Hewlett-Packard (HPQ) and Red Hat (RHT) have their own OpenStack distributions. SUSE and Ubuntu each bundle OpenStack with their private cloud platforms. So does VMware (VMW) -- king of virtualization -- need its own OpenStack distribution to compete with emerging cloud rivals?
The VAR Guy suspects not. Here's why.
OpenStack is an open source platform for building public and private clouds. Rackspace (RAX) is the prime promoter, but dozens of companies have agreed to promote the emerging cloud offering. In some cases, vendors are hoping OpenStack becomes a building block for countering Amazon Web Services out in the public cloud.
Where VMware Wins Big
No doubt OpenStack has generated a lot of interest. But here's the reality: A survey to identify the world's Top 100 Cloud Services Providers revealed that 72.7 percent of CSPs use VMware vSphere for their virtualization platforms, compared to 34.8 percent for Microsoft Hyper-V and 33.7 percent for Citrix Systems Xen (multiple answers permitted so total exceeds 100 percent). Moreover, only 6.4 percent of CSPs use OpenStack for IaaS build-outs, according to the survey, compiled by Talkin' Cloud (The VAR Guy' sister site).
Meanwhile, VMware is working hard to launch its vCloud Hybrid Service during or shortly after VMworld later this month in San Francisco, The VAR Guy has heard. Some critics say VMware is late to the OpenStack party. Others say VMware has a love-hate relationship with OpenStack.
The VAR Guy's spin? VMware is saying just enough about OpenStack to keep CIOs and channel partners at rest -- but the real play remains VMware's core software for software-defined data centers.

Activities:
1. Repeat the VMware and OpenStack article word for word from "Meanwhile, VMware is" up to and including "software-defined data centers.".
2. List every stock ticker symbol that appears in parentheses in the VMware and OpenStack article.
The items come from a separate source.

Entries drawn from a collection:
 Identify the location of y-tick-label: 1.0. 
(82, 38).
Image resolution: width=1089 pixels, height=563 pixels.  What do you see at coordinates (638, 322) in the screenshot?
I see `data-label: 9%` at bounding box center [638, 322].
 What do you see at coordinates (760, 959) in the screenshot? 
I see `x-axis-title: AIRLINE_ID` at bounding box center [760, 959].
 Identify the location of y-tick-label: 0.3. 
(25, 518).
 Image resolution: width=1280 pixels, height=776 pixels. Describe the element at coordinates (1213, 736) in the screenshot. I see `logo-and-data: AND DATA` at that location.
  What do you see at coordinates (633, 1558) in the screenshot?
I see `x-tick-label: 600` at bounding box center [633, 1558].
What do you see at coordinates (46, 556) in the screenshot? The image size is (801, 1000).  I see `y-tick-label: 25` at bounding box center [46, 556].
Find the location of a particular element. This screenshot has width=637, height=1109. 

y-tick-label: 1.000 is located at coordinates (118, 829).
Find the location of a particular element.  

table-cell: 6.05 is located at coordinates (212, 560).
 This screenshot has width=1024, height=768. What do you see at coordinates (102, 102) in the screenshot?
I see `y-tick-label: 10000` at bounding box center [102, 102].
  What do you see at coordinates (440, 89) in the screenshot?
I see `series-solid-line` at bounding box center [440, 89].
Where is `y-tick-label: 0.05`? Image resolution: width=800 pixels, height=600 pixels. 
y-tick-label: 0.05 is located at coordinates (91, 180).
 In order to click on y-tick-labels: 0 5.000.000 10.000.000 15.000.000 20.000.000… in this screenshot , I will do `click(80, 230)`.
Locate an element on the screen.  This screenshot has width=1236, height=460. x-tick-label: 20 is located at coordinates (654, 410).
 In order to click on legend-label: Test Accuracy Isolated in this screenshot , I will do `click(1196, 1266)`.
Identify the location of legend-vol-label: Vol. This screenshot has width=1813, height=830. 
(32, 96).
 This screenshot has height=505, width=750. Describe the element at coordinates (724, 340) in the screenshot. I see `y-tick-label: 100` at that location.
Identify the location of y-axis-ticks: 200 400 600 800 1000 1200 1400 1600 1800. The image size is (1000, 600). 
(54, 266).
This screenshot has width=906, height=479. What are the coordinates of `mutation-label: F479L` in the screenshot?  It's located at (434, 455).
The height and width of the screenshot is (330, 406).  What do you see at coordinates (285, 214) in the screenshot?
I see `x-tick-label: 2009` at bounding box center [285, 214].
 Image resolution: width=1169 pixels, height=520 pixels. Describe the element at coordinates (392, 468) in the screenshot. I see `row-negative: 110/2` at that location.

Solutions per task:
1.
Meanwhile, VMware is working hard to launch its vCloud Hybrid Service during or shortly after VMworld later this month in San Francisco, The VAR Guy has heard. Some critics say VMware is late to the OpenStack party. Others say VMware has a love-hate relationship with OpenStack.
The VAR Guy's spin? VMware is saying just enough about OpenStack to keep CIOs and channel partners at rest -- but the real play remains VMware's core software for software-defined data centers.

2. HPQ, RHT, VMW, RAX